Dataset entries
──────────
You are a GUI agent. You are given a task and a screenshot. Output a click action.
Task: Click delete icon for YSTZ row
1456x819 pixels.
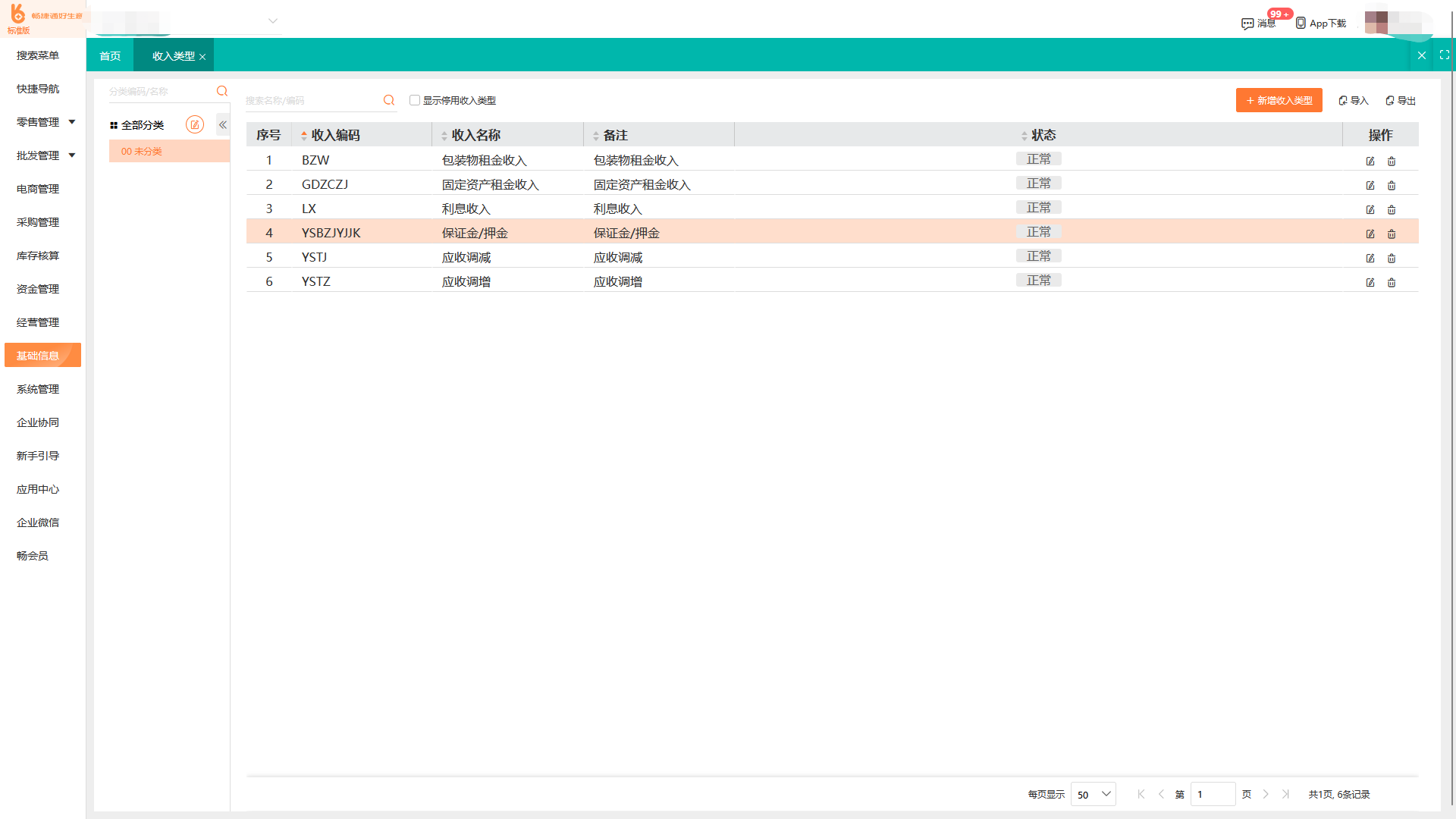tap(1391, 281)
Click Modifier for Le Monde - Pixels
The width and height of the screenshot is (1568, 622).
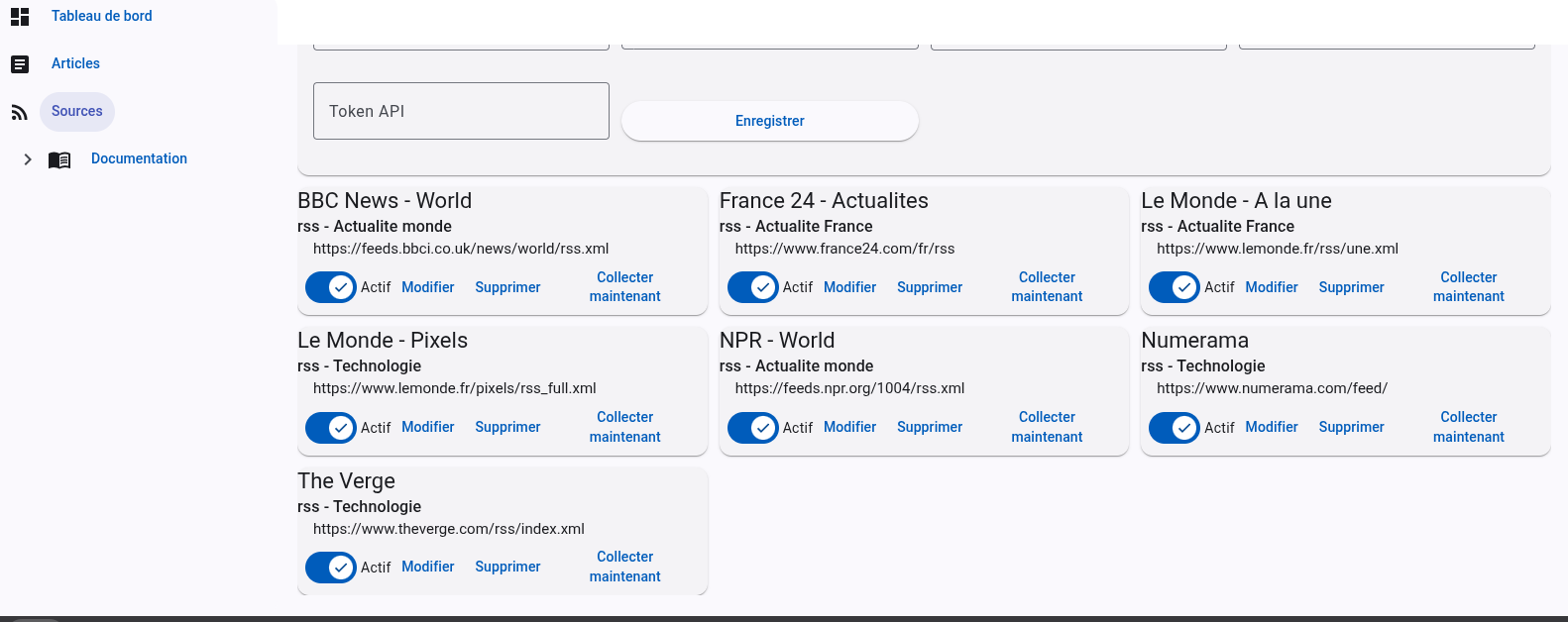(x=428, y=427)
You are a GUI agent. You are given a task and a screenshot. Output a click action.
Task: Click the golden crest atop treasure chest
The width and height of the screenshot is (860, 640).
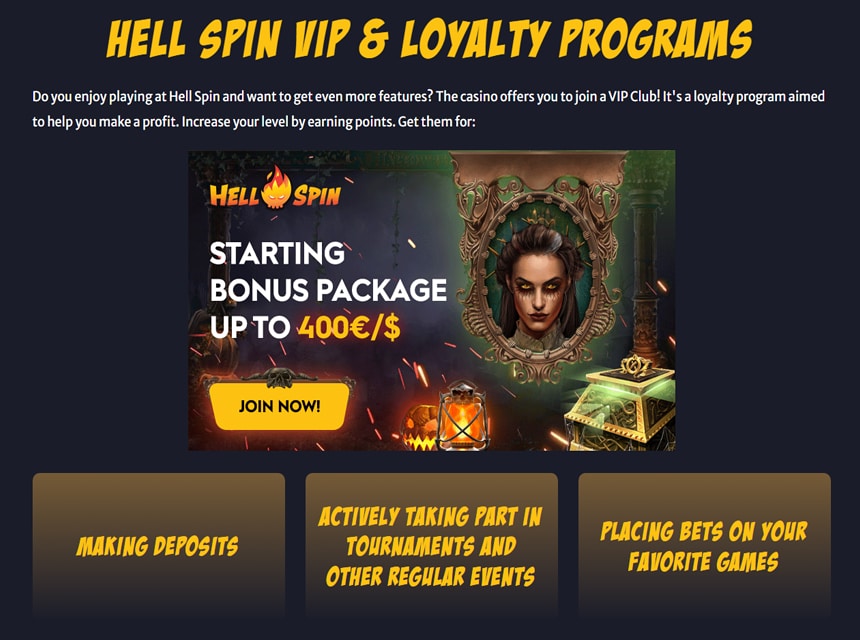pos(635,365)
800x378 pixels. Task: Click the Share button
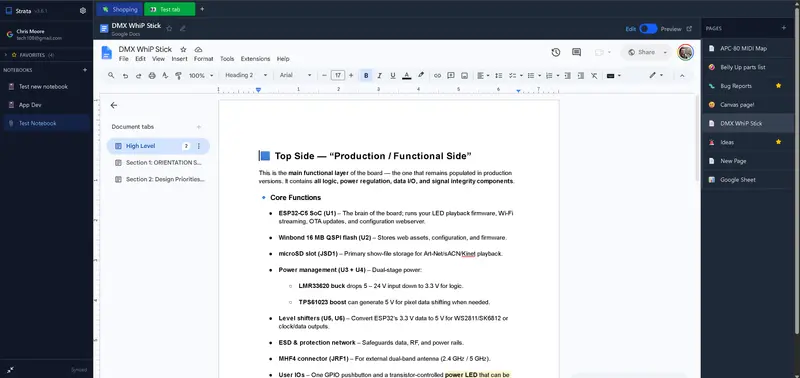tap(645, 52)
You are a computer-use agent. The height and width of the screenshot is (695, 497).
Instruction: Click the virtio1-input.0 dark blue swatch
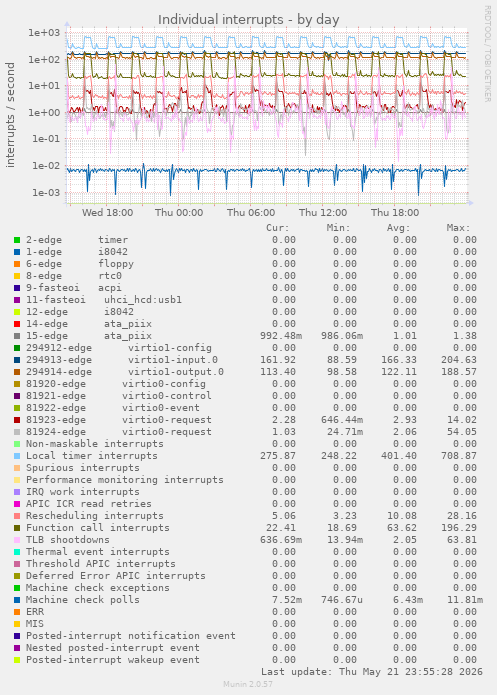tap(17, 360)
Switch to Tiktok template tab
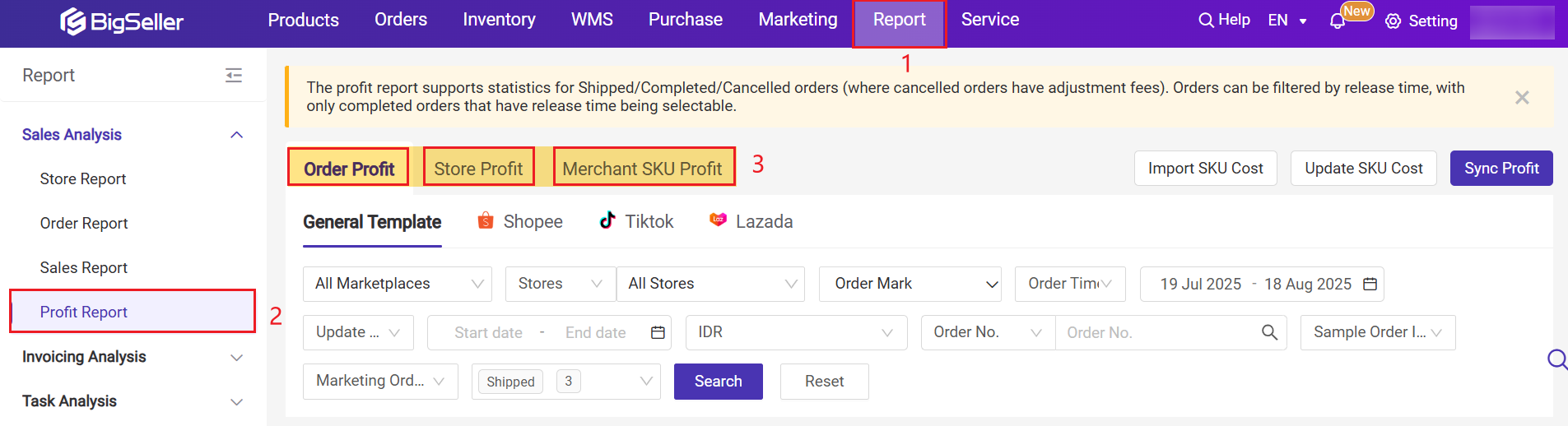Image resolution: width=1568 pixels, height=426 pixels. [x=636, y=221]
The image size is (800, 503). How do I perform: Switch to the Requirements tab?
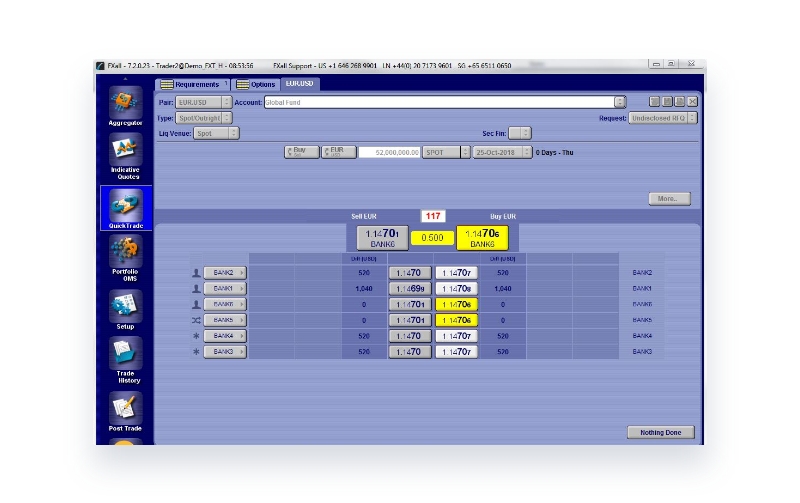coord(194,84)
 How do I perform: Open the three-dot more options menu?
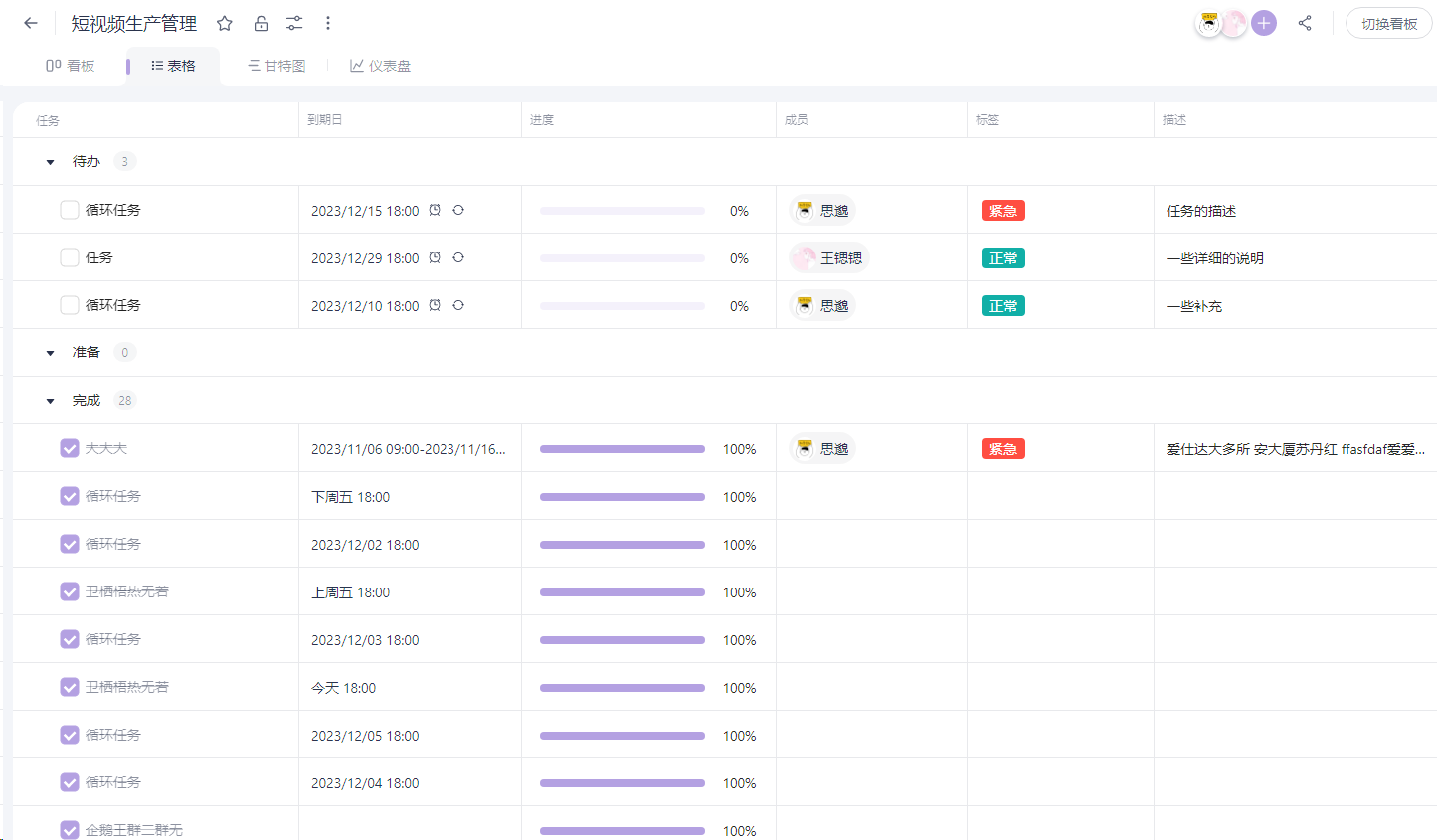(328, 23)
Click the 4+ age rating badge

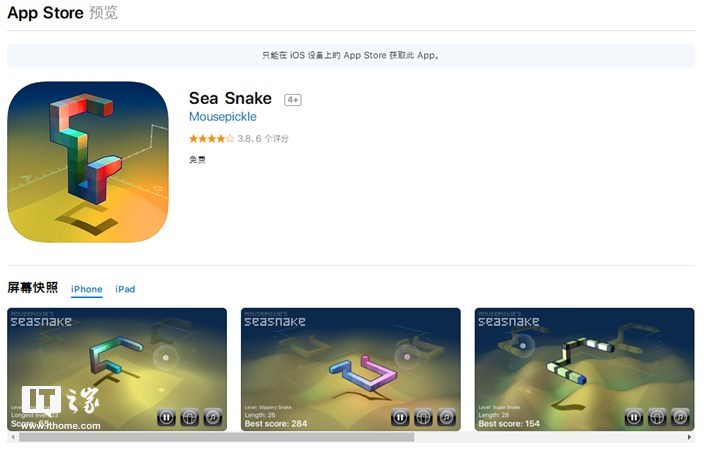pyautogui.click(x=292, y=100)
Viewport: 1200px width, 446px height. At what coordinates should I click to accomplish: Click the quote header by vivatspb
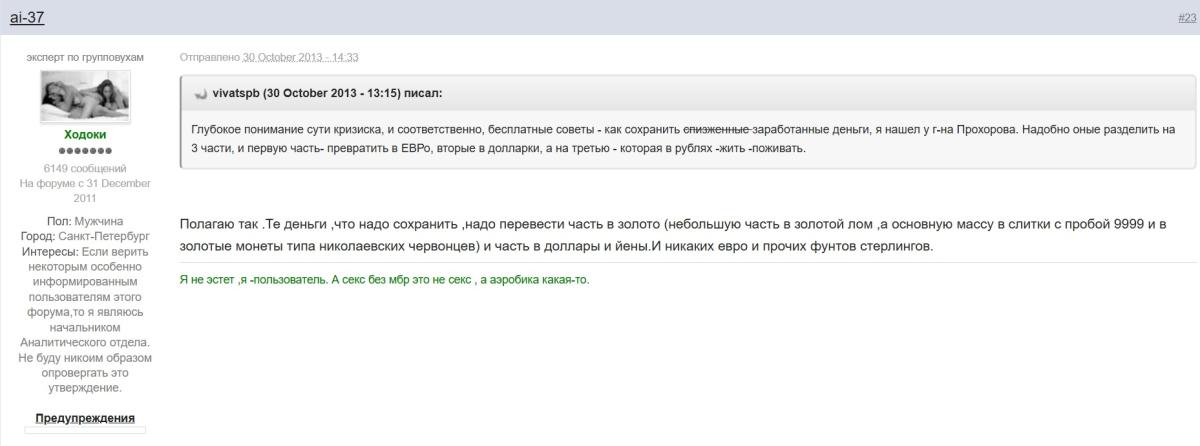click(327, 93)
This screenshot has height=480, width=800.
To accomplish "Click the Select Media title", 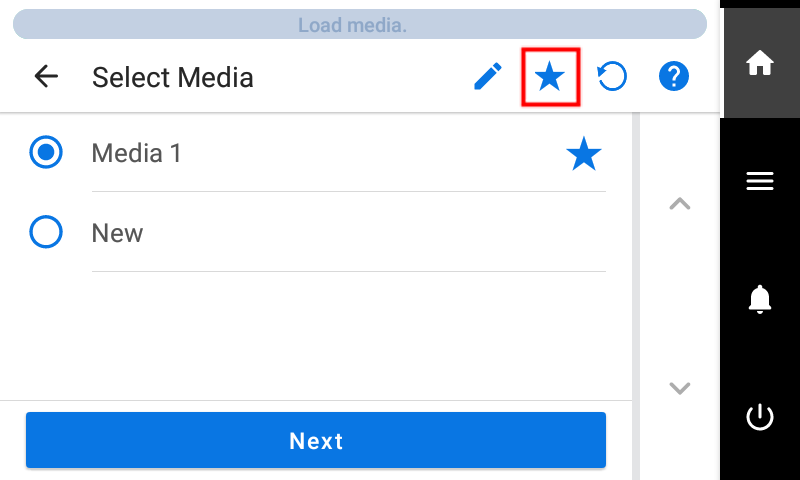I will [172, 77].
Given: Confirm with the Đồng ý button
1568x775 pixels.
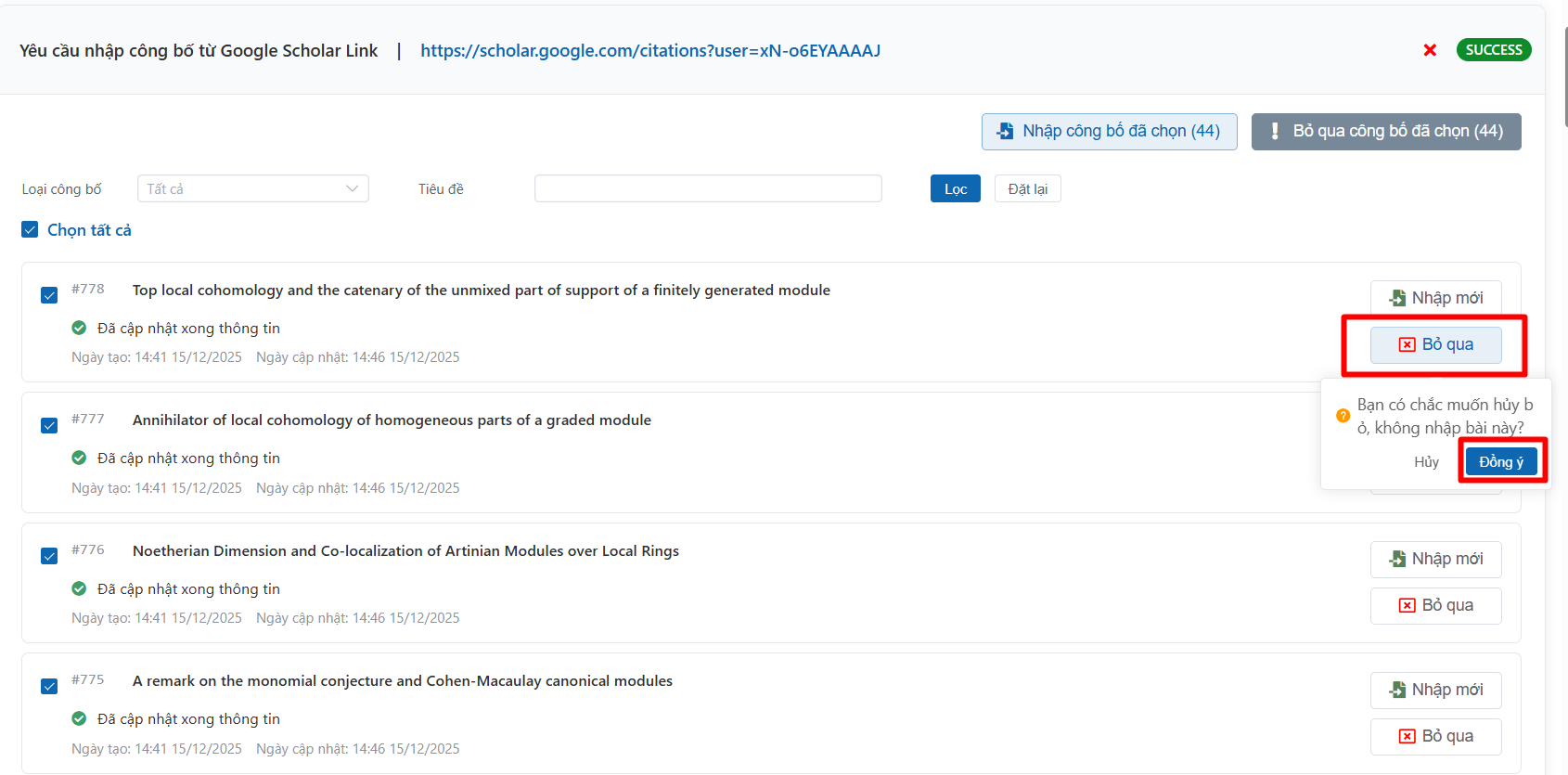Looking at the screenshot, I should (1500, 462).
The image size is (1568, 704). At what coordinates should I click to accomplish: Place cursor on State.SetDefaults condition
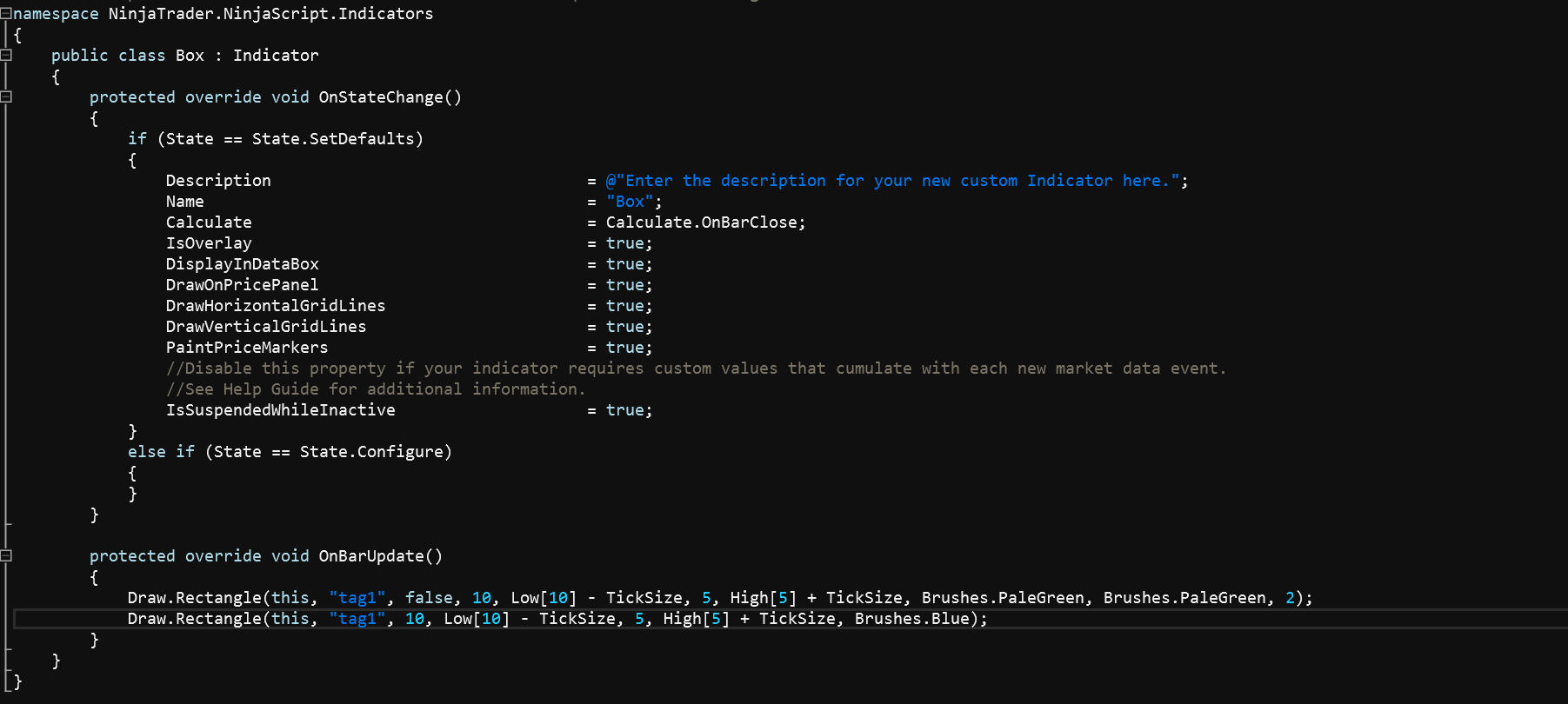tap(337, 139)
──────────
Work order:
Return exactly the lines that appear in the data above between the line containing "How do I perform: Open" and the line containing "This screenshot has height=480, width=800.", both of which are included, and leave the pictures out.

Exercise response:
 How do I perform: Open the three-dot more options menu?
(328, 23)
Click the 4+ age rating badge

pyautogui.click(x=292, y=100)
Viewport: 1200px width, 446px height. At what coordinates should I click to accomplish: Click the quote header by vivatspb
click(327, 93)
This screenshot has height=480, width=800.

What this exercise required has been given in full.